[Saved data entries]

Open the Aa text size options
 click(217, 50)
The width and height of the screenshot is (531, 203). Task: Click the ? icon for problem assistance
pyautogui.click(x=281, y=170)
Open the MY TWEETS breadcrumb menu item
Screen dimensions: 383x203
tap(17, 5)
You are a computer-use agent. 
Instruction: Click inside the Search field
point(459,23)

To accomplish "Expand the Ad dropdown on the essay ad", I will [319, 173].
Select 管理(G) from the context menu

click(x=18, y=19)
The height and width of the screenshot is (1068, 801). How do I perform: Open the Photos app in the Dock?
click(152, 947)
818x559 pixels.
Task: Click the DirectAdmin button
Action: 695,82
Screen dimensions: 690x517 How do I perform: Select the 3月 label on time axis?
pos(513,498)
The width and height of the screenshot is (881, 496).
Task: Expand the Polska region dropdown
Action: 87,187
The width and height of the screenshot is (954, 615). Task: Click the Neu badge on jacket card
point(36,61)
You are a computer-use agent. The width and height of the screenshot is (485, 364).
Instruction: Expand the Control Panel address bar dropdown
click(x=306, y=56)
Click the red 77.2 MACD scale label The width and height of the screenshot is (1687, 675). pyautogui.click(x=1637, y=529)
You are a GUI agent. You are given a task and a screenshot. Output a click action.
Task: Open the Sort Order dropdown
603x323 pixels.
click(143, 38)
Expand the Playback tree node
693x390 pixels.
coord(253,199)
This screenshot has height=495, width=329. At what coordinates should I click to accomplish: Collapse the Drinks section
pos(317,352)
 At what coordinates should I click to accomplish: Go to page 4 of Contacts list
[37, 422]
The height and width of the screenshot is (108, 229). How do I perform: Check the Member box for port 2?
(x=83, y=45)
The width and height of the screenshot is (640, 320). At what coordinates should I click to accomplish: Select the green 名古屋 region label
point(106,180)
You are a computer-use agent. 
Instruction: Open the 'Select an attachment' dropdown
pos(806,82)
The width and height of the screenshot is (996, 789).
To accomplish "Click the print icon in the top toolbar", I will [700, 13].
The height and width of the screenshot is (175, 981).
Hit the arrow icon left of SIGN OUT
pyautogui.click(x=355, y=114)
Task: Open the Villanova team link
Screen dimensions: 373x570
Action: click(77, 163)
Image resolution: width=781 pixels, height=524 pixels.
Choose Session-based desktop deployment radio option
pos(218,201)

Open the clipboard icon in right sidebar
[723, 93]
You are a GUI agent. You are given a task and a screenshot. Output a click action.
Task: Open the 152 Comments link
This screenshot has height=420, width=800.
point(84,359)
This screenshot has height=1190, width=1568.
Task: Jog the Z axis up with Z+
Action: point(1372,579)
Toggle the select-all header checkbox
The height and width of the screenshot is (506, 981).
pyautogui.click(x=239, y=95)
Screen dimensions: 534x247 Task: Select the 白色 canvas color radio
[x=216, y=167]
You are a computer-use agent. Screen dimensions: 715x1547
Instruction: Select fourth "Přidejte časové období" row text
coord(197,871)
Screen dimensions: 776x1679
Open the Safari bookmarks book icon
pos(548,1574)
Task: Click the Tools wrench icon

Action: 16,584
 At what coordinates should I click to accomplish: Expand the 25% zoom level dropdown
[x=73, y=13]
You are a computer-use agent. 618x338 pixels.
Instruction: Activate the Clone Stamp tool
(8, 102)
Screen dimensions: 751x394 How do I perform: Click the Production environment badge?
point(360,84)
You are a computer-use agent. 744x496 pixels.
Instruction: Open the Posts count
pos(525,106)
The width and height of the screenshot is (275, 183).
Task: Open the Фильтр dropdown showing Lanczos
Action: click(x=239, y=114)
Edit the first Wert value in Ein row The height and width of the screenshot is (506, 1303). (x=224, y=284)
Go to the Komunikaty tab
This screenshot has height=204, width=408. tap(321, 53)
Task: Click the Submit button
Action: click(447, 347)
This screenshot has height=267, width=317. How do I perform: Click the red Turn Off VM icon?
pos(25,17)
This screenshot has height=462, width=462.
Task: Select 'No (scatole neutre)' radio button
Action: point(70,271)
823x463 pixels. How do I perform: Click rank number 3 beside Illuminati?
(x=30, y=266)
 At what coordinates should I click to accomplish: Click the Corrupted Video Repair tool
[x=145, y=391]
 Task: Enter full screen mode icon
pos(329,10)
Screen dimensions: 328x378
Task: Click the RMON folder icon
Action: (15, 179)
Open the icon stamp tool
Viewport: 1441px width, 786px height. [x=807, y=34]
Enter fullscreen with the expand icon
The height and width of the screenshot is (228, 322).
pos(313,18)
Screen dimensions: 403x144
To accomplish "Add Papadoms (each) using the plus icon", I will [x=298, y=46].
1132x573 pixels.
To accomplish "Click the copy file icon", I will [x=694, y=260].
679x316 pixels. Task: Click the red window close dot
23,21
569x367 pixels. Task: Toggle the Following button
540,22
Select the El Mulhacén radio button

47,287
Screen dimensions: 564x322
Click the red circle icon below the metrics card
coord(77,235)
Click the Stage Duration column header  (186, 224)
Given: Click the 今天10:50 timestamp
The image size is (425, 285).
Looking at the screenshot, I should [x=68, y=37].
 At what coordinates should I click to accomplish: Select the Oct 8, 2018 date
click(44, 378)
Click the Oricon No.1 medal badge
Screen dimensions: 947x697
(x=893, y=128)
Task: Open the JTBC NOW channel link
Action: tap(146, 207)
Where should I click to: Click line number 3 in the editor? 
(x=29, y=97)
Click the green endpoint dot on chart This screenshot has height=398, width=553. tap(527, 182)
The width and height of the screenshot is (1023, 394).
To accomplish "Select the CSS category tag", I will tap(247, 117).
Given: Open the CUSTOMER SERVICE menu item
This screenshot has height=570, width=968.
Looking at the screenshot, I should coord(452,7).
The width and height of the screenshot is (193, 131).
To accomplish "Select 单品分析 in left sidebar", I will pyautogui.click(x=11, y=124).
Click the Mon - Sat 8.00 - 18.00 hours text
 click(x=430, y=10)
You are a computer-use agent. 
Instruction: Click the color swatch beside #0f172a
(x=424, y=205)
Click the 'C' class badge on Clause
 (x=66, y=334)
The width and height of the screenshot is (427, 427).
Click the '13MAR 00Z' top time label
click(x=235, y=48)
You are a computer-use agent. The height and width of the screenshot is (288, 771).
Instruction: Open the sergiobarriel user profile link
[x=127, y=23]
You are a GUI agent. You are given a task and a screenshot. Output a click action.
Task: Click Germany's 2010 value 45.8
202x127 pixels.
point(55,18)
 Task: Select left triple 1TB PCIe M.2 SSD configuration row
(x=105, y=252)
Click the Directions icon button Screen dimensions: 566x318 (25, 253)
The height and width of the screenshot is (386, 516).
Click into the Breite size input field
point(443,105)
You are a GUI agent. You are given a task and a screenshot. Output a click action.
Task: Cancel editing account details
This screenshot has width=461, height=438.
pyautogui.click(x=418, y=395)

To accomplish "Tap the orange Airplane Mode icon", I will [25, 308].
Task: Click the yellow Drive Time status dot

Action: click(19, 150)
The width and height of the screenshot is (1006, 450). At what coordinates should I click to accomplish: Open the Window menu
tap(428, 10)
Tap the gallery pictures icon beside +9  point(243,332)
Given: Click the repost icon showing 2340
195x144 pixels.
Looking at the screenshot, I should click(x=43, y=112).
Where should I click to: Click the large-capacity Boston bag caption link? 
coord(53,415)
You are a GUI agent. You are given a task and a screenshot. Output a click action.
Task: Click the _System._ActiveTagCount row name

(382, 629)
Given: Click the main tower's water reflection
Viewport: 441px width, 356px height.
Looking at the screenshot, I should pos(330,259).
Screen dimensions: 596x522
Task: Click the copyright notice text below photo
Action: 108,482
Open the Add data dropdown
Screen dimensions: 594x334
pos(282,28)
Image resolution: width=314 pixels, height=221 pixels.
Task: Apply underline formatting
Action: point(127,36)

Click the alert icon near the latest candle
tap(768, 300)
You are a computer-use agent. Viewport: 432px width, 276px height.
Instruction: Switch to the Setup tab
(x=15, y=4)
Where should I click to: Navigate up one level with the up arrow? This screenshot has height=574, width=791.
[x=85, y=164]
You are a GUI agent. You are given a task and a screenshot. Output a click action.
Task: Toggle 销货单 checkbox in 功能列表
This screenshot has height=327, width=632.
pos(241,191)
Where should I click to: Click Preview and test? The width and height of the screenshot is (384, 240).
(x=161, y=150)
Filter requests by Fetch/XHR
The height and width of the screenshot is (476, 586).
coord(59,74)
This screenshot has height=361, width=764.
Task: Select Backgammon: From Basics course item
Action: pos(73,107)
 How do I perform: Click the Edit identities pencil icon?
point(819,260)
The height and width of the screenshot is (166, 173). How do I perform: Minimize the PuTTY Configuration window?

▸ **YOUR ASSIGNMENT**
Give back, exactly as written, the stretch from the line with "This screenshot has height=420, width=800." through the line with "Edit the first", and no other lines from the records above.

▸ **YOUR SOLUTION**
This screenshot has height=420, width=800.
point(84,359)
This screenshot has height=1190, width=1568.
Task: Jog the Z axis up with Z+
Action: point(1372,579)
Toggle the select-all header checkbox
The height and width of the screenshot is (506, 981).
pyautogui.click(x=239, y=95)
Screen dimensions: 534x247 Task: Select the 白色 canvas color radio
[x=216, y=167]
You are a computer-use agent. Screen dimensions: 715x1547
Instruction: Select fourth "Přidejte časové období" row text
coord(197,871)
Screen dimensions: 776x1679
Open the Safari bookmarks book icon
pos(548,1574)
Task: Click the Tools wrench icon

Action: 16,584
 At what coordinates should I click to accomplish: Expand the 25% zoom level dropdown
[x=73, y=13]
You are a computer-use agent. 618x338 pixels.
Instruction: Activate the Clone Stamp tool
(8, 102)
Screen dimensions: 751x394 How do I perform: Click the Production environment badge?
point(360,84)
You are a computer-use agent. 744x496 pixels.
Instruction: Open the Posts count
pos(525,106)
The width and height of the screenshot is (275, 183).
Task: Open the Фильтр dropdown showing Lanczos
Action: click(x=239, y=114)
Edit the first Wert value in Ein row The height and width of the screenshot is (506, 1303). (x=224, y=284)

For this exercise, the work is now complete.